Make fun of me for my road trips all you want. Call it quaint, call it simple, but I can't see the stuff I want to see from 30,000 ft. Plus there's all that high-flying nausea, fear and claustrophobia that puts a damper on my idea of a vacation. It may be cliche, but I enjoy the journey.
After visiting all the grandparents, my daughter and I detoured to "The Forgotten Coast" of Florida. Highway 98 on the way to the old oyster town of Apalachicola takes you back in time to what people like to call the "real" Florida. The B&B we found had all the amenities we could want; a porch for porch sitting, proximity to beaches and good seafood plus a very old cemetery across the street.
Wild rosemary (Conradina canescens) in the foreground. The Garden Buzz
Winding through the piney woods, the forest is thick with squatty palms and brambles. Delicate rain lilies line the roadsides in the watery ditches. At the woods edge wild rosemary offers a lacy gray contrast to the tropical tones of green and gold.
Calling it Conradina canescens or false rosemary seems like such an insult. It looks like rosemary, grows like rosemary, blooms like rosemary, smells like rosemary. And my yet research can't tell me the real difference. I thought back to my herb lectures where I talked about rosemary and its Mediterranean roots, and wish I'd known about this endearing herb.
WIld rosemary on St. George Island, FL The Garden Buzz
Rosmarinus officialus along the streets of Apalachicola, Fl The Garden Buzz
Later on St.

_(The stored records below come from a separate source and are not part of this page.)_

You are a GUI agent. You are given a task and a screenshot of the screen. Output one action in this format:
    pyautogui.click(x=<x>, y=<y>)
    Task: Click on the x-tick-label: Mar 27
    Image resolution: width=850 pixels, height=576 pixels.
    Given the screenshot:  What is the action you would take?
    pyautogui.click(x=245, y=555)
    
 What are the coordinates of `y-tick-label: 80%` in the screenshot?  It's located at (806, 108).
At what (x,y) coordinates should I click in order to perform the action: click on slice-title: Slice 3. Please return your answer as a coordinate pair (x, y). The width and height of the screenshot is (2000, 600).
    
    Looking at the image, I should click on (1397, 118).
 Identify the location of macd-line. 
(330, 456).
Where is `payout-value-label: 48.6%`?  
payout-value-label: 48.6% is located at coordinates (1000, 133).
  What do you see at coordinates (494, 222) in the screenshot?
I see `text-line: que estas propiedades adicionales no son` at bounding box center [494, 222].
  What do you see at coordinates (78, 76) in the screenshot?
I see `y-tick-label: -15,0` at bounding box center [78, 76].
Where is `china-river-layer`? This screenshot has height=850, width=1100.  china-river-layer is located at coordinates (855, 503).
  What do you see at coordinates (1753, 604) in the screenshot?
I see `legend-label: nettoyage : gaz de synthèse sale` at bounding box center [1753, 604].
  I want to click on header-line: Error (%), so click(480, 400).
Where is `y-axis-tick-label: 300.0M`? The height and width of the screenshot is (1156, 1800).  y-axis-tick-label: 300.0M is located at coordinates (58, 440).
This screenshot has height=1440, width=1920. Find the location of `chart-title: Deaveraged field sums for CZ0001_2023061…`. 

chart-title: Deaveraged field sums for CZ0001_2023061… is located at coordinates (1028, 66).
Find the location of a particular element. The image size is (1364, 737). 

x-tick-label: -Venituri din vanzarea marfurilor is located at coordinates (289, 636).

George Island, we were able to get up close and personal with this sweet rosemary. It grows in the sandy soil among the pines and oaks within the native areas of the state park. Like Rosmarinus officialus, it thrives on the salty and windswept margins of the seashore. Within a distance of twenty feet the scrubby little bushes bloomed a range of white to pale pink to milky blue.
In town cultivated rosemary grew like hedges along the streets and in the front yards of the rustic "cracker" shacks and hurricane-harried Victorians, blooming a brighter blue.
Later that evening in the restaurant, our bread came with rosemary butter. Using rosemary calls for subtlety; too much and it tastes soapy. The single sprig did the trick; with resinous notes of citrus and Christmas tree.
We skipped the usual souvenirs; opting for a few seashells, jars of tupelo honey and the faint fragrance of rosemary on our fingers. That must be why they say, "Rosemary is for remembrance".